TEXTAUSZUG:

# Eisschuppenbeinrüstung



## Kwatamehn (9. Januar 2009)

Hi,


laut Buffed-Patch-News kostet die Lederer-Hosenverzauberung (und ich gehe davon aus, dass es die ist die sich verkaufen lässt) jetzt zusätzlich
eine gefrorene Kugel.

Bislang war das eigentlich das einzige das man einigermassen gut im AH verkaufen konnte (bis zu 150g), v.a. wenn man Glück bei Arktischen Pelzen hatte.

So wird man wohl nicht mehr allzu viele davon herstellen können (kA wieoft ich jetzt in Heros war,aber ich hab bislang genau 1 Kugel bekommen, in Naxx gibts die ja auch nicht), die kaufen lohnt sich nicht und Marken geb ich sicher keine dafür aus.

Man wird sie wohl teurer verkaufen können, aber das machts dann auch nicht wett. Wird wohl eher Auftragsarbeiten sein, wo man kaum was dran verdient.

Damit bleibt eigentlich nichts, was verkaufbar wäre für 80er Bereich.


So ganz versteh ich das nicht, überall sonst bei den Berufen werden CD-Zeiten verkürzt,Verzauberungsmats weniger...


----------



## Griese (9. Januar 2009)

Ne Gefrorene Kugel kostet im AH max 25g. 

Also so schlimm isses doch nit  


			Dieser Inhalt steht nur eingeloggten Mitgliedern zur Verfügung.


----------



## Kwatamehn (10. Januar 2009)

Griese schrieb:


> Ne Gefrorene Kugel kostet im AH max 25g.
> 
> Also so schlimm isses doch nit
> 
> ...

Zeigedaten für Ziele

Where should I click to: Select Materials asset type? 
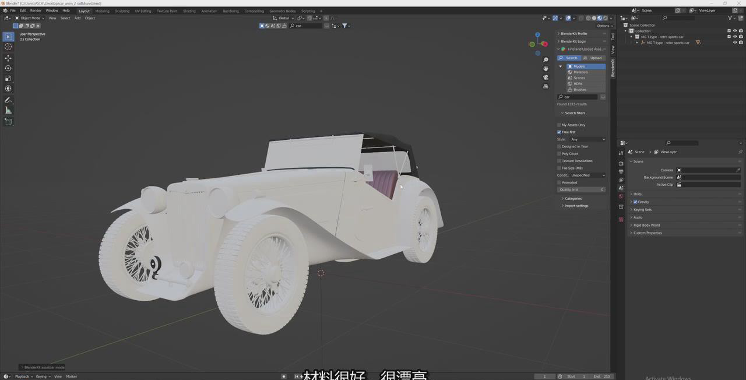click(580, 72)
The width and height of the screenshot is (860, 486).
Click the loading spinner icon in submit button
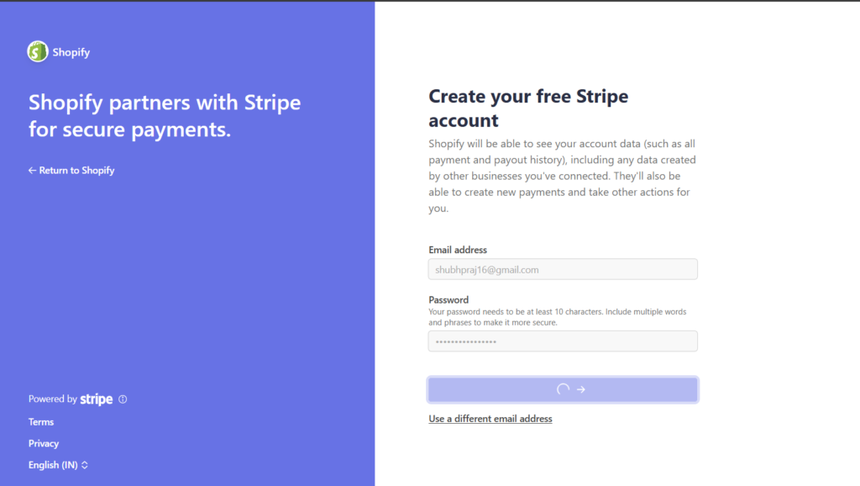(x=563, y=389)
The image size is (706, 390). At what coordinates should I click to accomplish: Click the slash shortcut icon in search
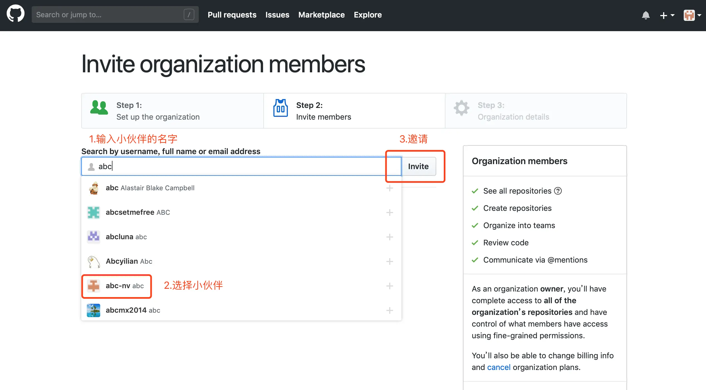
* * *
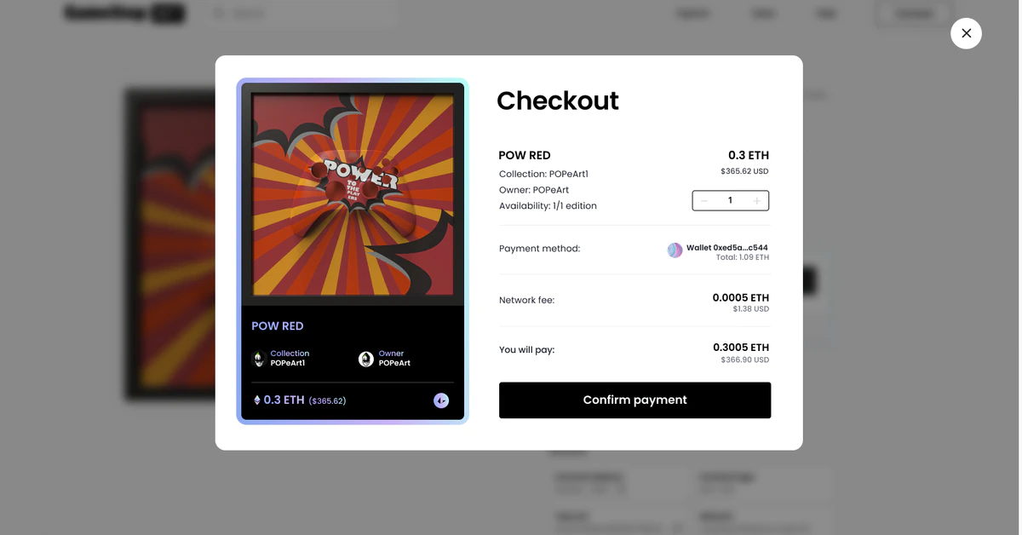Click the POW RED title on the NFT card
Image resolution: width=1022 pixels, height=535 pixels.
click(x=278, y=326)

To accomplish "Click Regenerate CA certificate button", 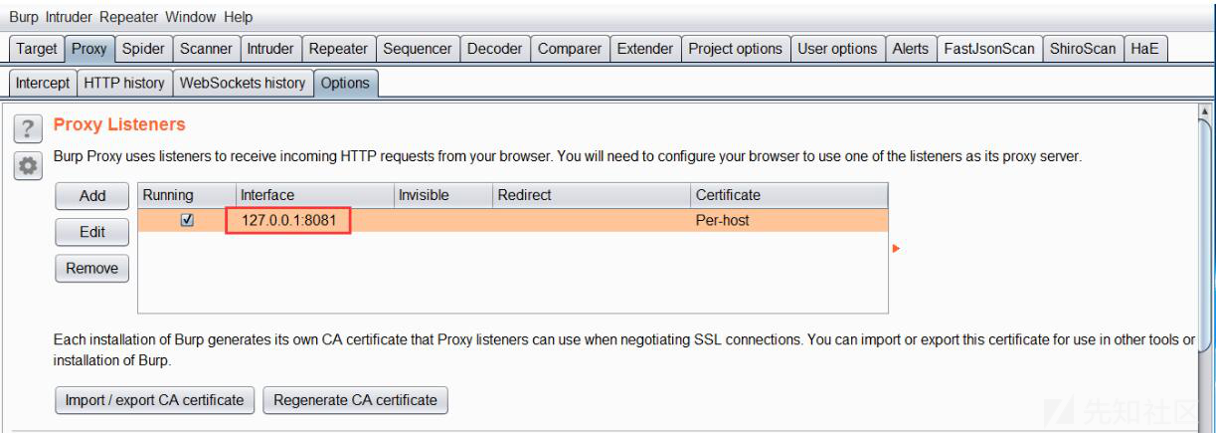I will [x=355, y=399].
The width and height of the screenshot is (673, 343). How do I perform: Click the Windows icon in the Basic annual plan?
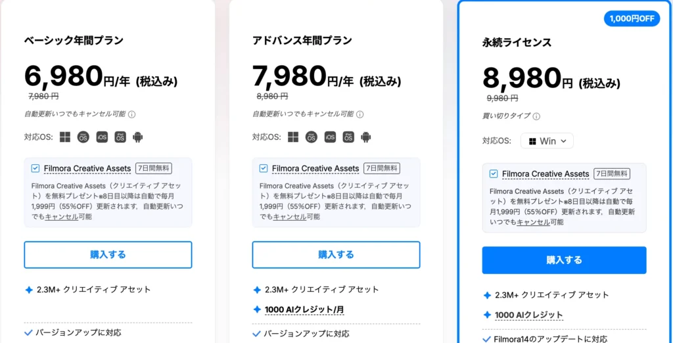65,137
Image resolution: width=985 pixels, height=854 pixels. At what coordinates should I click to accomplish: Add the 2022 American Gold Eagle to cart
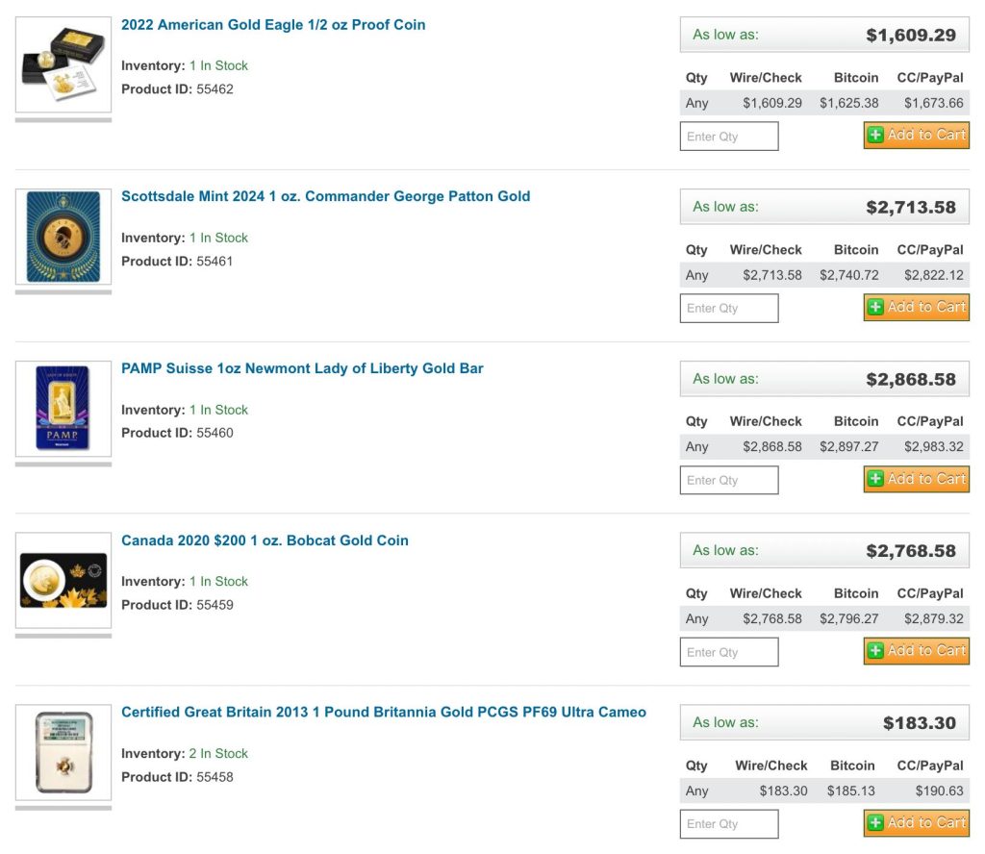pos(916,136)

AUFGABE:
Bitte beantworte die folgenden Fragen zum Forenthread über die Eisschuppenbeinrüstung:
(a) Für bis zu wie viel Gold ließ sich die Verzauberung laut Kwatamehn bislang im AH verkaufen?
(b) Wie viele gefrorene Kugeln hat Kwatamehn nach eigener Angabe bisher bekommen?
(c) Welchen Höchstpreis im AH nennt Griese für eine gefrorene Kugel?
Die Liste steht für sich und gehört nicht zum Forenthread.

LÖSUNG:
(a) Bis zu 150g.
(b) Genau eine.
(c) 25g.